EXCERPTED PASSAGE ▸
⁂

Hey @dawnnguyen, sorry for the late reply, I was on PTO. You’ve precisely described the approach and how it’s implemented on the DFINITY side.
The main limitations around input/output limits, context length, and model diversity stem from cost, maintenance, and latency considerations. If cost and maintenance aren’t concerns for you, you’re free to choose whatever serves your purpose best.
One key limitation is that data streaming isn’t supported. Unlike the experience you get when querying ChatGPT, where the response appears character by character as it’s generated, you’ll need to wait for the complete output text. This can result in noticeable delays depending on your model size, complexity, and input length.
Without going into too much detail, additional considerations might be:
Reliability: The off chain worker becomes a single point of failure. Make sure to monitor, have error handling, or redundancy if reliability is important.
Scalability: If usage grows, you might need to redesign the off-chain worker to scale accordingly.
@aespieux The issue with dfx deps pull failing on versions 0.26.1 and higher has been resolved in dfx 0.28.0. The problem was related to the switch from replica to PocketIC in versions above 0.25.0, which caused topology differences that prevented dependency pulling.
You should now be able to upgrade to dfx 0.28.0 and successfully pull the llm canister dependency. Please let me know if you encounter any issues after upgrading.
Hi @ddave, after implementing a POC, I encounter some issue, could you please give me some advice?
I have a state type that mark the message is queued, processing or responded. And at step Off-chain worker poll the queued message from the LLM canister, I update the state to processing, so that it has to be an update, not a query call => if offchain service continuous polling, it might increase the price due to update call. Are you having the same problem? I’m thinking about keeping the poll function query call, and the offchain worker will filter out the processing msg base on its id, but not sure will it work. Can you share how you handle this?
How can the LLM canister call the chatbot canister to update the responded message? Currently my offchain service can call the LLM canister to poll and update message from LLM canister, but I can’t update the main canister from LLM canister
You can have a query call that does the polling. When it hits a message it wants to process, you can then do an update call to update the state.
The example we provide requires you to have a blocking call from yourDapp → LLM canister that will wait until the off-chain worker picks up the message (query/update) and responds with the update call to put it back into the LLM. That’s why there is a timeout that will wait to process the prompt sent to the LLM canister. If that flow doesn’t work for you can add an endpoint to your dapp that will allow it to put responses into it (which the LLM canister can do with an intra-canister call).

⁂

WORK TASK 1 ▸ In the LLM canister thread, which dfx version fixes the failing dfx deps pull?
WORK TASK 2 ▸ Summarize the LLM canister thread in two sentences.
WORK TASK 3 ▸ Extend the LLM canister thread past its last post.
The stored data that comes next is separate material and has no connection to the LLM canister thread.

Stored data ▸

⁂

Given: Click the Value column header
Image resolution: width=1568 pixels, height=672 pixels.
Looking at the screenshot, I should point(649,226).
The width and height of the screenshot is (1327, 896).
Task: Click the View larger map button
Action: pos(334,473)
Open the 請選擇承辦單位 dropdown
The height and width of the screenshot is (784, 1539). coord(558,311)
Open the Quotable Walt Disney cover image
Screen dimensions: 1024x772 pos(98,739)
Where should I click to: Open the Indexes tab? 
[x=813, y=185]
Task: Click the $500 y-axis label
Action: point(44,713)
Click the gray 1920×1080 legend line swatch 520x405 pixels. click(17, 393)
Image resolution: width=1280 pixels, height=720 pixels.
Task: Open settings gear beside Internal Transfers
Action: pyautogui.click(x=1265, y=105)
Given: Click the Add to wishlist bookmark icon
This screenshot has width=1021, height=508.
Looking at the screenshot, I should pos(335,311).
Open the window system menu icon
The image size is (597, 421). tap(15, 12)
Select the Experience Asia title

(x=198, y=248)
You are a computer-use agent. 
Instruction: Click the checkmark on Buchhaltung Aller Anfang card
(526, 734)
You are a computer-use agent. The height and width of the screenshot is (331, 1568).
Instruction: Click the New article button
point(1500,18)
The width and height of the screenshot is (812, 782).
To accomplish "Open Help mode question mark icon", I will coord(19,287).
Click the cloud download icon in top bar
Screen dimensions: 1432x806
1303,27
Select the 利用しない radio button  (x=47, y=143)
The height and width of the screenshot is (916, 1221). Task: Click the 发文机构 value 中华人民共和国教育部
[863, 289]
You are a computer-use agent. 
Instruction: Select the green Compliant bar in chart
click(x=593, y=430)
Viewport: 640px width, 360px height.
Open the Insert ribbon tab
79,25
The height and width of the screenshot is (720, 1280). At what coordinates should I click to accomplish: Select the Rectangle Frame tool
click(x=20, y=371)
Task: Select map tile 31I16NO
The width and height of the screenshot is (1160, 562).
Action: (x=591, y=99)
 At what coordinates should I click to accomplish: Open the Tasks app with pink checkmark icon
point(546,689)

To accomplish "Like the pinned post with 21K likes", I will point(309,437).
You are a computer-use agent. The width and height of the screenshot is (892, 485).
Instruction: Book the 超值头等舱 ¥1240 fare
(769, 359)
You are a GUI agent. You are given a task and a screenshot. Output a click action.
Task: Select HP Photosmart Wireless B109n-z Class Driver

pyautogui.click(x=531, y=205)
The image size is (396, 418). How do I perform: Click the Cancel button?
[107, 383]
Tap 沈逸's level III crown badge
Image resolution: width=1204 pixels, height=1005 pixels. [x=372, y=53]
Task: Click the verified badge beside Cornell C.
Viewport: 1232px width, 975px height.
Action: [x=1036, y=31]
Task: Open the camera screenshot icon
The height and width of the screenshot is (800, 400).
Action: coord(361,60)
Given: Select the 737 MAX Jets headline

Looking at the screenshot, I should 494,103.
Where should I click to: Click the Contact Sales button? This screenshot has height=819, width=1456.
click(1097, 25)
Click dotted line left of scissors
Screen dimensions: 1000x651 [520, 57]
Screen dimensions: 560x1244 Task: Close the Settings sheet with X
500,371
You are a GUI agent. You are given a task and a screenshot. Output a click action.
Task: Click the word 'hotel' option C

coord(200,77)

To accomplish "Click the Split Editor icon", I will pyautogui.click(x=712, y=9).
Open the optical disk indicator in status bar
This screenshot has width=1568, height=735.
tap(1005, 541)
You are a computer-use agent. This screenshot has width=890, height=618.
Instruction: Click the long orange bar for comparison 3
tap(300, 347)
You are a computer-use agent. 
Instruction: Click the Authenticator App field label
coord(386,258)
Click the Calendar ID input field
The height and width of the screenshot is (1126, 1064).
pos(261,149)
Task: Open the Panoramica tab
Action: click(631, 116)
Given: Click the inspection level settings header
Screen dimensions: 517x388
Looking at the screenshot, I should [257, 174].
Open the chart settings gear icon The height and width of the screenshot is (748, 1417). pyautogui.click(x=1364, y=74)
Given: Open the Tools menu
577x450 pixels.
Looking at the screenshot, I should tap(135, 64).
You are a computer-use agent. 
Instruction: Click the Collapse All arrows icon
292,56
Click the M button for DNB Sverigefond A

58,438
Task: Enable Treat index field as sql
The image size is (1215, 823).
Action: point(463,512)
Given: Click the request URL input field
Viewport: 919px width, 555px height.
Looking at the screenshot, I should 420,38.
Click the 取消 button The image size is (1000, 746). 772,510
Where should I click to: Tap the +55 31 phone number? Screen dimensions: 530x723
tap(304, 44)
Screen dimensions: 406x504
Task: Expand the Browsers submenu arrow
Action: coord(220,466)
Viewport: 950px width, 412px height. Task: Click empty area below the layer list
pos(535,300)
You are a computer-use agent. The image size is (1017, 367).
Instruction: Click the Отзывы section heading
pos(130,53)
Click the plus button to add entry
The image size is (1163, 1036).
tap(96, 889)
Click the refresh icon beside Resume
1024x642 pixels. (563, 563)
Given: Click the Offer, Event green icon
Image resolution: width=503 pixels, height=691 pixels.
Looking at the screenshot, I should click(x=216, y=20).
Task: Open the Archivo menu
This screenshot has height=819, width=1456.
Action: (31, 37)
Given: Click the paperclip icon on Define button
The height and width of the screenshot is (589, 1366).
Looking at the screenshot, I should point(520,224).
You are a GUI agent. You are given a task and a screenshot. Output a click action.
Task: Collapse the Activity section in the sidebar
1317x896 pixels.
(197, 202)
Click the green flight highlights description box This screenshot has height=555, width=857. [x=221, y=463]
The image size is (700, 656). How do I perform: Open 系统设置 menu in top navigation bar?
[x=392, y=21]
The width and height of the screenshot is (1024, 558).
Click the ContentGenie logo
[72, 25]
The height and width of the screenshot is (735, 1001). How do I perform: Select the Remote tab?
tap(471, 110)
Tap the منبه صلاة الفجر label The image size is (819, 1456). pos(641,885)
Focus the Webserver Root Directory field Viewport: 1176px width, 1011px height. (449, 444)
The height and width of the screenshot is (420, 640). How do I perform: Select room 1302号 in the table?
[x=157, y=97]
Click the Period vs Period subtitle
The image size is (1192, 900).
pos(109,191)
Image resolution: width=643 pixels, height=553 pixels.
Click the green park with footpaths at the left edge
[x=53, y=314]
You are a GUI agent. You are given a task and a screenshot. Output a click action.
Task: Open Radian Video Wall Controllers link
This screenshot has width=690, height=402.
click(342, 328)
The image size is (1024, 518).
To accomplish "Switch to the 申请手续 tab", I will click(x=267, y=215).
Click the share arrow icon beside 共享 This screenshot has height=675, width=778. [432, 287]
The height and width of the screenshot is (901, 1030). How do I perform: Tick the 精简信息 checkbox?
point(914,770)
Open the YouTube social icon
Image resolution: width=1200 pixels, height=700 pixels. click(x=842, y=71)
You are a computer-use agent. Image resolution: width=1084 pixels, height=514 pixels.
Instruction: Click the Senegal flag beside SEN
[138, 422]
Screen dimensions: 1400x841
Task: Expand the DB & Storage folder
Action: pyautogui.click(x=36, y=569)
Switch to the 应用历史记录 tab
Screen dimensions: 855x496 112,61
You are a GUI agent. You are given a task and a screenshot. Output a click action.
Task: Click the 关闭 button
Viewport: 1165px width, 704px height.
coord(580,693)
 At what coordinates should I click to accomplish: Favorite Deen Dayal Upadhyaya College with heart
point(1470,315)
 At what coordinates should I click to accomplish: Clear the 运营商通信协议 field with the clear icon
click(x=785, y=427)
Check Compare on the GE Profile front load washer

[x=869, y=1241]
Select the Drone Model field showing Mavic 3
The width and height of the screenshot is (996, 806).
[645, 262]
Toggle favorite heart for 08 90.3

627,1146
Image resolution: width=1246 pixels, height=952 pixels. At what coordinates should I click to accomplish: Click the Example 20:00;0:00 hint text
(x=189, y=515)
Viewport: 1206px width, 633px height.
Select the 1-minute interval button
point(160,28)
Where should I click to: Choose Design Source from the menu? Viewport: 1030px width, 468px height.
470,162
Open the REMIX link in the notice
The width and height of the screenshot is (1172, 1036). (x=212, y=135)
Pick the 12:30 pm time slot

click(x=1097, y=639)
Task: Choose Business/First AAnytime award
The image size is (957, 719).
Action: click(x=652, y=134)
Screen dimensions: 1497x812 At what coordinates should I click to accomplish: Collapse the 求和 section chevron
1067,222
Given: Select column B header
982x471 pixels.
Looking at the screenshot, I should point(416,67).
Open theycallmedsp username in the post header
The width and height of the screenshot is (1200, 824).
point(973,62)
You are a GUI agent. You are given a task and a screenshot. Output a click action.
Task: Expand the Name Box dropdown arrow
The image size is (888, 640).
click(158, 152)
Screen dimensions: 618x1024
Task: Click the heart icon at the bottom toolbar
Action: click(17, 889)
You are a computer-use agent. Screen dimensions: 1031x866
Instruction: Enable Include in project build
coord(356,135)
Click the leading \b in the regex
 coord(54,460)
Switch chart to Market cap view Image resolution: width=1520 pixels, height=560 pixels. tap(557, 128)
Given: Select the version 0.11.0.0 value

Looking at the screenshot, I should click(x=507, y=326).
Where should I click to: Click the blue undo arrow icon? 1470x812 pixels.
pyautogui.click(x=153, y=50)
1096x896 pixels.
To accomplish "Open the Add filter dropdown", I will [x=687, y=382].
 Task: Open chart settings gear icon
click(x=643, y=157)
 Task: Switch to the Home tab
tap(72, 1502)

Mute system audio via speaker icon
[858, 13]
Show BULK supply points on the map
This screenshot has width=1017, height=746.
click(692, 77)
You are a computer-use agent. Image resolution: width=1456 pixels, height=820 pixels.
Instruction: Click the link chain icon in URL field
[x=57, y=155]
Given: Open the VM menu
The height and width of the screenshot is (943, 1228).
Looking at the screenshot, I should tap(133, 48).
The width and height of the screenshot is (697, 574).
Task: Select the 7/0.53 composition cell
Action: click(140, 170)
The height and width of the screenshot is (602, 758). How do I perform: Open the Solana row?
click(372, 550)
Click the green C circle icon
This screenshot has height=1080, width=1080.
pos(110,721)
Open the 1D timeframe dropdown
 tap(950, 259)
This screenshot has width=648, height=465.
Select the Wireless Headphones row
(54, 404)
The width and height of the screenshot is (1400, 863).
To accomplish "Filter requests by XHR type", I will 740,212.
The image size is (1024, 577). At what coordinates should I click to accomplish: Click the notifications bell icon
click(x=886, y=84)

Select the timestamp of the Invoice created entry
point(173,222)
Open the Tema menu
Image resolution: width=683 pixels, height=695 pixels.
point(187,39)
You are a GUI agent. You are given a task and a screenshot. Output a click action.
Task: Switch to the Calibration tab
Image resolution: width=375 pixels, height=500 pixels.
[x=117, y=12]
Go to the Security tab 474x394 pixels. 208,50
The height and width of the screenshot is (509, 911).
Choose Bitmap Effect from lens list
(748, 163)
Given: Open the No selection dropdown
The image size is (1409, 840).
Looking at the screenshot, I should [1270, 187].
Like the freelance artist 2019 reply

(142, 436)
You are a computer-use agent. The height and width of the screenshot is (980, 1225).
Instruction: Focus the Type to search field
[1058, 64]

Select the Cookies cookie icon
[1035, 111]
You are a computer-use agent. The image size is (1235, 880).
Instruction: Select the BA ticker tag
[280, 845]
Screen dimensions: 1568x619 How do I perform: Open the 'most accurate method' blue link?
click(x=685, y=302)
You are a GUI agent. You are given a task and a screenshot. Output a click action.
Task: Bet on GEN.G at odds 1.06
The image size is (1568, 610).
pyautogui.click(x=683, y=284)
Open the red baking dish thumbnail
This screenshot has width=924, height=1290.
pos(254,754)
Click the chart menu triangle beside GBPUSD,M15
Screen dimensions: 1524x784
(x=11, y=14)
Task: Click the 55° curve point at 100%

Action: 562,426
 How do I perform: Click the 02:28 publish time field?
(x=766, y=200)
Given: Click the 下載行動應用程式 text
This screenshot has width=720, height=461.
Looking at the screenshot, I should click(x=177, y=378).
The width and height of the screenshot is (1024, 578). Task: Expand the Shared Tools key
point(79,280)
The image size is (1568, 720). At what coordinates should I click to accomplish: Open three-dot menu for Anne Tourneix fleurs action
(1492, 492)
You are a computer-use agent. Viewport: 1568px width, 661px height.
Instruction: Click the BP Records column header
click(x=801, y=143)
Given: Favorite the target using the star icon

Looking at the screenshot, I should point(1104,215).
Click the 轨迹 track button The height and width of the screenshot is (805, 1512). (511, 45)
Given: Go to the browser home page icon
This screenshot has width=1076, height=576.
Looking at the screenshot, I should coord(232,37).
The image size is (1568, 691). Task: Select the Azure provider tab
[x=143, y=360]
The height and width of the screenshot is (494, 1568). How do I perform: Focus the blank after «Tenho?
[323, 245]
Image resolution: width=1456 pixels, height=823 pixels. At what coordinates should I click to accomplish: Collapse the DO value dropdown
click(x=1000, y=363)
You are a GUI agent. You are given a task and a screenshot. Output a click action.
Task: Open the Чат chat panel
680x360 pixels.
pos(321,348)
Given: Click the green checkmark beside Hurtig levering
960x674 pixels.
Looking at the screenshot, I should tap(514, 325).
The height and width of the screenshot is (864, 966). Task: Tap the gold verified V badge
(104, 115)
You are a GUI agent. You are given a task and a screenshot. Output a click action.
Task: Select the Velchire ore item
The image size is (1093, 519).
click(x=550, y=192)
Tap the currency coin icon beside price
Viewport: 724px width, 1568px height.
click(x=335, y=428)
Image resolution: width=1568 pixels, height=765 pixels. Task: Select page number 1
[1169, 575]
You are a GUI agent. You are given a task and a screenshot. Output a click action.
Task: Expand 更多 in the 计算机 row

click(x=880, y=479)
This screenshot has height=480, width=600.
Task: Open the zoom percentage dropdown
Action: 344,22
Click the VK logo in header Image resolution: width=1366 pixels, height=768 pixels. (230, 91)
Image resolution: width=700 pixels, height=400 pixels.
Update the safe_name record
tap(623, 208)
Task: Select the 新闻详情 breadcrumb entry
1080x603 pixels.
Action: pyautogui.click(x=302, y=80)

⁂

TASK OUTPUT 1 ▸ dfx 0.28.0

TASK OUTPUT 2 ▸ Limits on input/output, context length, and model diversity come from cost, maintenance, and latency concerns, and because data streaming isn't supported, callers must wait for the complete output. The dfx deps pull failure on versions 0.26.1 and higher is fixed in dfx 0.28.0, and a worker can poll with a query call and then make an update call, or the dapp can add an endpoint that the LLM canister calls through an intra-canister call.

TASK OUTPUT 3 ▸
@ddave thanks for your answer. The 2nd is very interesting, I will try both solution (blocking until get the response and intra-canister call) and will update the the result later. Personally, I prefer the intra-canister call than the blocking method, but I will measure more to choice the best way to safe cycle
The experimental non-replicated outcalls feature will make the off-chain worker example redundant. Now you can directly use your preferred model or LLM API in Web2 to make model calls, giving you the freedom to choose any model you want. (Note: You’re still operating off-chain, so there’s no consensus or verification that your results were not tampered with.)
Hey,
I’m trying to setup locally but quite confused:
The LLM canister expects initialization argument but they are not documented anywhere in the docs, I only have the Candid interface available, which makes it difficult to understand what the values correspond to.
However, when I try to use it, the canister fails to connect to Ollama and times out:
Call was rejected: Request ID: 91c0922cf6f63314223dcd4e470458707741503f7351daf3080a79a03be6566c
Reject code: 4
Reject text: IC0503: Error from Canister w36hm-eqaaa-aaaal-qr76a-cai: Canister called `ic0.trap` with message: 'Panicked at 'called `Result::unwrap()` on an `Err` value: (SysFatal, "Timeout expired")', src/ollama.rs:31:6'
How do I fix this? How is the LLM canister supposed to connect to a local Ollama instance? Does it expect Ollama to be running on a specific port or endpoint?
Quick question, I believe the LLMs are computed outside of ICP? and not in the cansister itself right? If so, ICP has a huge stance on privacy and private computing. Dapp teams can’t directly verify whether third-party providers retain prompts. @ielashi do you have any insights on this ?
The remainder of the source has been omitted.